I have enabled Proxy SSL in the SSL profile and then Enabled the X-Forwarded-For in the HTTP profile but this didnt insert the client IP in the HTTP header.
My setup as follows : Client request SSL---->LTM (doing the SSL Proxy) --> F5 WAF---> Server
I have configured SSL client side and SSL server Side with SSL proxy enabled in both profiles in the LTM, HTTP profile with X-Forward has been added as well but in the WAF events i am still unable to see the original client IP.
do i have any workarounds or this will not work as Lidev said A Virtual Server configured with SSL pass-trough prevents F5 BIG-IP from using application-layer features.
Yes, it is important here to understand exactly what Proxy SSL Passthrough is, and what it is doing in order to understand when the application-layer features (HTTP Profile, WAF, etc) are and are not applied.
With the original version of Proxy SSL configured, the LTM has a copy of the server's private key and it uses that to perform what is essentially a Man in The Middle (MITM) attack on all traffic where those SSL Profiles are applied
Unfortunately, DH/DHE cipher suites are specifically designed to safeguard against MITM attacks. Proxy SSL also has several other incompatibilities, like TLS Session Tickets. If any of these are present, Proxy SSL will break and traffic will simply fail.

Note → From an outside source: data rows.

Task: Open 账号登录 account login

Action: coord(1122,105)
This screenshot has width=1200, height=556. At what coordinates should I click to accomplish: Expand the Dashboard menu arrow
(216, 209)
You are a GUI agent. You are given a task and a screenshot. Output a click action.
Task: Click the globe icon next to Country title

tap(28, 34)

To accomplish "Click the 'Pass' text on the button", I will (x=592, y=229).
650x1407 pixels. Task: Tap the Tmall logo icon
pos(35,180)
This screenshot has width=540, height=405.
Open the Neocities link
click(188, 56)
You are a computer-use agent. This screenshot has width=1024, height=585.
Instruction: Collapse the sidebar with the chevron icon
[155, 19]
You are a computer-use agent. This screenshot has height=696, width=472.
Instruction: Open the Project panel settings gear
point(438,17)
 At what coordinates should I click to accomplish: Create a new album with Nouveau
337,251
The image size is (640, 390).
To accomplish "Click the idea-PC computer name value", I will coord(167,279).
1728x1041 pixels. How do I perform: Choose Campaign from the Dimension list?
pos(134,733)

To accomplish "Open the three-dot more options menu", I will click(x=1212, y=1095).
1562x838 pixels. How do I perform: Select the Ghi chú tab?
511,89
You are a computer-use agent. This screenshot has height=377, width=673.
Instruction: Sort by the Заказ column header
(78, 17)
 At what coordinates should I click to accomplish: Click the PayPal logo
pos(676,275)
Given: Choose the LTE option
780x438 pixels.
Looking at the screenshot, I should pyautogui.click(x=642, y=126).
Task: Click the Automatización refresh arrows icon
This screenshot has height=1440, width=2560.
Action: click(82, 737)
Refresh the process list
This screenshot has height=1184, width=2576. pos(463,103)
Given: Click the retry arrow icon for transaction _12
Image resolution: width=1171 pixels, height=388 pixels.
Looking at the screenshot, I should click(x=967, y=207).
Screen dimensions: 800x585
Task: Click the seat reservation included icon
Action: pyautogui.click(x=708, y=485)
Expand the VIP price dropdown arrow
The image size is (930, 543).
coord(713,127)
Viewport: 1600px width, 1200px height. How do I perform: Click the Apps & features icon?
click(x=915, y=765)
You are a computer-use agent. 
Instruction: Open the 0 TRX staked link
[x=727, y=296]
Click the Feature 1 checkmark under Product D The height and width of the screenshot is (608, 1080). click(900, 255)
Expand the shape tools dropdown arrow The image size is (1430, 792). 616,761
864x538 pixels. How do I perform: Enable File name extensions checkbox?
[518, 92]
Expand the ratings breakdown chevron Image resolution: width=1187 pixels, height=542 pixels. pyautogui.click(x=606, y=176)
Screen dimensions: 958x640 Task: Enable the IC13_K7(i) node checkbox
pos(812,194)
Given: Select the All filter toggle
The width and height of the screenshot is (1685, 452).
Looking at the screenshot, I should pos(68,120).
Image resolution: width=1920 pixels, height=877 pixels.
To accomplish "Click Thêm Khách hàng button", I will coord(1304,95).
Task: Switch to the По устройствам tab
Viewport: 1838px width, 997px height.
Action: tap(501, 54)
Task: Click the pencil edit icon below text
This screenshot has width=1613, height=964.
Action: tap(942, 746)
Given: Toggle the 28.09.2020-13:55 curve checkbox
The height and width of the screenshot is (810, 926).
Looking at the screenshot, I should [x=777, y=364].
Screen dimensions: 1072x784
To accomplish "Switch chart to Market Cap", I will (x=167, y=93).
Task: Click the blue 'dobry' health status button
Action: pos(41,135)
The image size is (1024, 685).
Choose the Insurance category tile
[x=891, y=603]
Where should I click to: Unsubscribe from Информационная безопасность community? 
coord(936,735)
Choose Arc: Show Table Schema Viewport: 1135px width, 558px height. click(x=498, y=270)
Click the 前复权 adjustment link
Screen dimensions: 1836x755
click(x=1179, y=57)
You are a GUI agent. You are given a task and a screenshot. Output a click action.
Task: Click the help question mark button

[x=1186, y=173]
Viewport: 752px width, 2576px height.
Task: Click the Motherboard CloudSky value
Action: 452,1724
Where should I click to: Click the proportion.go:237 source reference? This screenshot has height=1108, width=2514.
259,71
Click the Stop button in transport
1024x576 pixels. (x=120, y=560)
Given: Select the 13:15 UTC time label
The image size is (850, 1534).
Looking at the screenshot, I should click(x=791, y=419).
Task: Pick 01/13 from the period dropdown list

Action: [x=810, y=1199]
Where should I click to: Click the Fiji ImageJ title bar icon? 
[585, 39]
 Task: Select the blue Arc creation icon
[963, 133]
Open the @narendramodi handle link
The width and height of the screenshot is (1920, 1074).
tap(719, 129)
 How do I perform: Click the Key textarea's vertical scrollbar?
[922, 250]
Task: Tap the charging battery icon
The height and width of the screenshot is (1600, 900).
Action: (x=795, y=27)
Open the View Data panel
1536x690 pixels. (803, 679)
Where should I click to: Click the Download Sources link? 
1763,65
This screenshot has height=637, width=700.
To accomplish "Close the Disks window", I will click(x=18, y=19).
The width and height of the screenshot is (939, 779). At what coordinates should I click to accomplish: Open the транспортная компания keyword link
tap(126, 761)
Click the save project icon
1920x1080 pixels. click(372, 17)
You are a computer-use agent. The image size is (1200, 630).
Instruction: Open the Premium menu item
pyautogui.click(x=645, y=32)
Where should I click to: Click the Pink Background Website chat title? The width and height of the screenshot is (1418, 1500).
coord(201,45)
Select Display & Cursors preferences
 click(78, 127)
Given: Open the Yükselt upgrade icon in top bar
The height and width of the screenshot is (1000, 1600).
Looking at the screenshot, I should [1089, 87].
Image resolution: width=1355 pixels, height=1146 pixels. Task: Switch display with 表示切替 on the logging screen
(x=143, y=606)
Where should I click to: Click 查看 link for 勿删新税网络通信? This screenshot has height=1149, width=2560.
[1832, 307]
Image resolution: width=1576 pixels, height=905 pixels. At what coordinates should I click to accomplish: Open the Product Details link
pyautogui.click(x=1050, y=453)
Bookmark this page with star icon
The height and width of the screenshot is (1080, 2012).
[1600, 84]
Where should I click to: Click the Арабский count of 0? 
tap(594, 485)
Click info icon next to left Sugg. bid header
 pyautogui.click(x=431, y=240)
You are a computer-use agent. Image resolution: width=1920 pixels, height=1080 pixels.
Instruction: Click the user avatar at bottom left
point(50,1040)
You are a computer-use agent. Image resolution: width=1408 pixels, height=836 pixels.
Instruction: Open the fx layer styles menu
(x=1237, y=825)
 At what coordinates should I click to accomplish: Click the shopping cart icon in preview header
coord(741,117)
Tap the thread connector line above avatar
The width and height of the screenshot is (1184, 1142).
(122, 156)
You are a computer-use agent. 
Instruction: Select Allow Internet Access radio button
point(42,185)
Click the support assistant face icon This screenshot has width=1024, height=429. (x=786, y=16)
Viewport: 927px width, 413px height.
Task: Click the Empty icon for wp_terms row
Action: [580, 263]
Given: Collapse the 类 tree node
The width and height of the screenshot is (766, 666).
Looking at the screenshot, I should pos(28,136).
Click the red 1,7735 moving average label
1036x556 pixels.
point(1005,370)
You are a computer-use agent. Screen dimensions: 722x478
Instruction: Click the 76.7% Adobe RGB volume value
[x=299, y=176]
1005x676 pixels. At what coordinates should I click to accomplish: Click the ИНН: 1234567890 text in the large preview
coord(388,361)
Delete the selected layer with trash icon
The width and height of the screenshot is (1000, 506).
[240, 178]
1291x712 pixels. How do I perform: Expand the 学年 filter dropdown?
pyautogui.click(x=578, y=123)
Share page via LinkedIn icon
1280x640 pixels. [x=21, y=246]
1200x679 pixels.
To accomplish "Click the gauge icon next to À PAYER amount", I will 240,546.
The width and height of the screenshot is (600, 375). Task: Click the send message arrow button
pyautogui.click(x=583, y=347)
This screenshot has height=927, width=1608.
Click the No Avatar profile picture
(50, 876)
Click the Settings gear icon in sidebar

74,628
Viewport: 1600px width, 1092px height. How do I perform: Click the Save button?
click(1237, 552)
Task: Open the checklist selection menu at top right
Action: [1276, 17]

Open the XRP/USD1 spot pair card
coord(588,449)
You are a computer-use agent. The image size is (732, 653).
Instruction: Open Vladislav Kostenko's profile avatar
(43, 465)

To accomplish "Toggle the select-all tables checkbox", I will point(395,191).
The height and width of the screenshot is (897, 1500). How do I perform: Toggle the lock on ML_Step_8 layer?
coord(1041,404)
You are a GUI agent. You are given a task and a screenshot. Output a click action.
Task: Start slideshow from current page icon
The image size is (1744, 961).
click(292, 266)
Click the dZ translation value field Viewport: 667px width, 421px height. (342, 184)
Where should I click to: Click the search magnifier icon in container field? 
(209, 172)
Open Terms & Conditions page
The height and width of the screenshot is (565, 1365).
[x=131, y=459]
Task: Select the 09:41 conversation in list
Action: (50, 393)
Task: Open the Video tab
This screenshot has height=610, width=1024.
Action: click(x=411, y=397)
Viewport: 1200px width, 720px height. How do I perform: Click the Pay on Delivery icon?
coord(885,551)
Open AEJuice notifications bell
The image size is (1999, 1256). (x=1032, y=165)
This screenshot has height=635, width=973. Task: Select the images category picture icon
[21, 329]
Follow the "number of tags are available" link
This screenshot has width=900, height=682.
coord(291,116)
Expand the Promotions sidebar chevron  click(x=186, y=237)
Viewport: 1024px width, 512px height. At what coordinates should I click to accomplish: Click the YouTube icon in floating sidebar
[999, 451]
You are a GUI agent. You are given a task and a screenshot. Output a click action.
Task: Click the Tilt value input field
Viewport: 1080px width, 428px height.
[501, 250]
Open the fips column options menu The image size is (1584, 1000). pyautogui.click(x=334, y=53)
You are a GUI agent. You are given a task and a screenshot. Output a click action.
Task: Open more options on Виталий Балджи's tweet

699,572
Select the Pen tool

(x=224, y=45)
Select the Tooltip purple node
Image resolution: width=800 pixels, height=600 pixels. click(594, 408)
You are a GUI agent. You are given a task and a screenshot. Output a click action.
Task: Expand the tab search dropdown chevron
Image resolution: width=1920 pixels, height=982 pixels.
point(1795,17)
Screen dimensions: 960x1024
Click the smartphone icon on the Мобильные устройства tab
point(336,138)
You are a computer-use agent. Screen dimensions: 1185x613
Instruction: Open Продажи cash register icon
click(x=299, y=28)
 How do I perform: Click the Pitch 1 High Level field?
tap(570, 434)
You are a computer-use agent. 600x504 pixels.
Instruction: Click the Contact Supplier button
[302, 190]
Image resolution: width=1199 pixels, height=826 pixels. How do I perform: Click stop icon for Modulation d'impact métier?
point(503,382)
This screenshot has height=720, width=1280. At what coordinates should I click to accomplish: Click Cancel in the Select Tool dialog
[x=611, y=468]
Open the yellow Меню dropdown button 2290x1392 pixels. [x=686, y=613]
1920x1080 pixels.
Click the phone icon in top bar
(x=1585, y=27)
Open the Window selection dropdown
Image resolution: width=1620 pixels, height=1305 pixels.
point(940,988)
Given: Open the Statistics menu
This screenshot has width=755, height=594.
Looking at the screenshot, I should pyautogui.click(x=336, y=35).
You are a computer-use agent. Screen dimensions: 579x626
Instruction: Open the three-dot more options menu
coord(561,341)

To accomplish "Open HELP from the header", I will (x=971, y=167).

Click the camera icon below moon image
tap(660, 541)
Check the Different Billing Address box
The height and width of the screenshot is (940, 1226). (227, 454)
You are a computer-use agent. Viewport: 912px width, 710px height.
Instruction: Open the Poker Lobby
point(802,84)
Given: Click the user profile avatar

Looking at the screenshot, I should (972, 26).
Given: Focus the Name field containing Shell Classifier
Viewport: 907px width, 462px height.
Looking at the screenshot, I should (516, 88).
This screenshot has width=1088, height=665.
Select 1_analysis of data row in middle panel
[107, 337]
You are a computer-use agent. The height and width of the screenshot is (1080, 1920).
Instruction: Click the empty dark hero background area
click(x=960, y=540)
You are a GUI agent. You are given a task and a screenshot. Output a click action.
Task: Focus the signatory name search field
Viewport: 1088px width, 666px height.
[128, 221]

Because of this, F5 eventually added the Proxy SSL Passthrough mode.
Proxy SSL Passthrough:
Proxy SSL Passthrough is exactly the same as standard Proxy SSL, except that when incompatible (DH/DHE) ciphers are negotiated the LTM will bypass Proxy SSL completely (as if you had not configured any SSL Profiles) instead of dropping the traffic.
However, this is a problem if you are relying on being able to decrypt the traffic for any other purpose (HTTP Profile, iRules, APM Policies, ASM WAF inspection, etc).
My personal recommendation is to avoid Proxy SSL unless absolutely necessary. Is there any reason you can't use SSL Offloading or SSL Bridging configurations here?
I am having an LTM which load balance the traffic to two WAF clusters, these clusters are located in differenct locations within the same enviorment (Kind of HA setup within the same site), we relay in the LTM to do the load balancing, noting that these WAF clusters are sperated by L3 firewalls, so i cant extend the IP addressing schema to both of them.
Please find the reasons for why i want to use the SSL-passthrough:
This is it is a bit complex implentation, for this reason the only solution was for me to do the SSL passthrough.
I am still confused about a point if the SSL-Passtrhough is still performing any kind of SSL decryption when it is on the way between the SSL client and the SSL server?
i mean does the BIG-IP system to decrypt, optimize, and reencrypt the SSL traffic whith the SSL passthrough or not coz i think it impossible to insert the Xforward without doint this?
Thanks again for your help.
Correct, the LTM has to decrypt the traffic to insert the x-forwarded-for header. There is no way around that.
If you have a requirement that the LTM does not decrypt the traffic, it will be impossible to insert an x-forwarded-for header. These two client requirements are mutually exclusive.
"Proxy SSL Passthrough" is not the same thing as simple "SSL Passthrough." Proxy SSL Passthrough does decrypt the traffic as long as a compatible cipher suite is negotiated between client and server, and falls back to SSL Passthrough when DH/DHE ciphers are negotiated.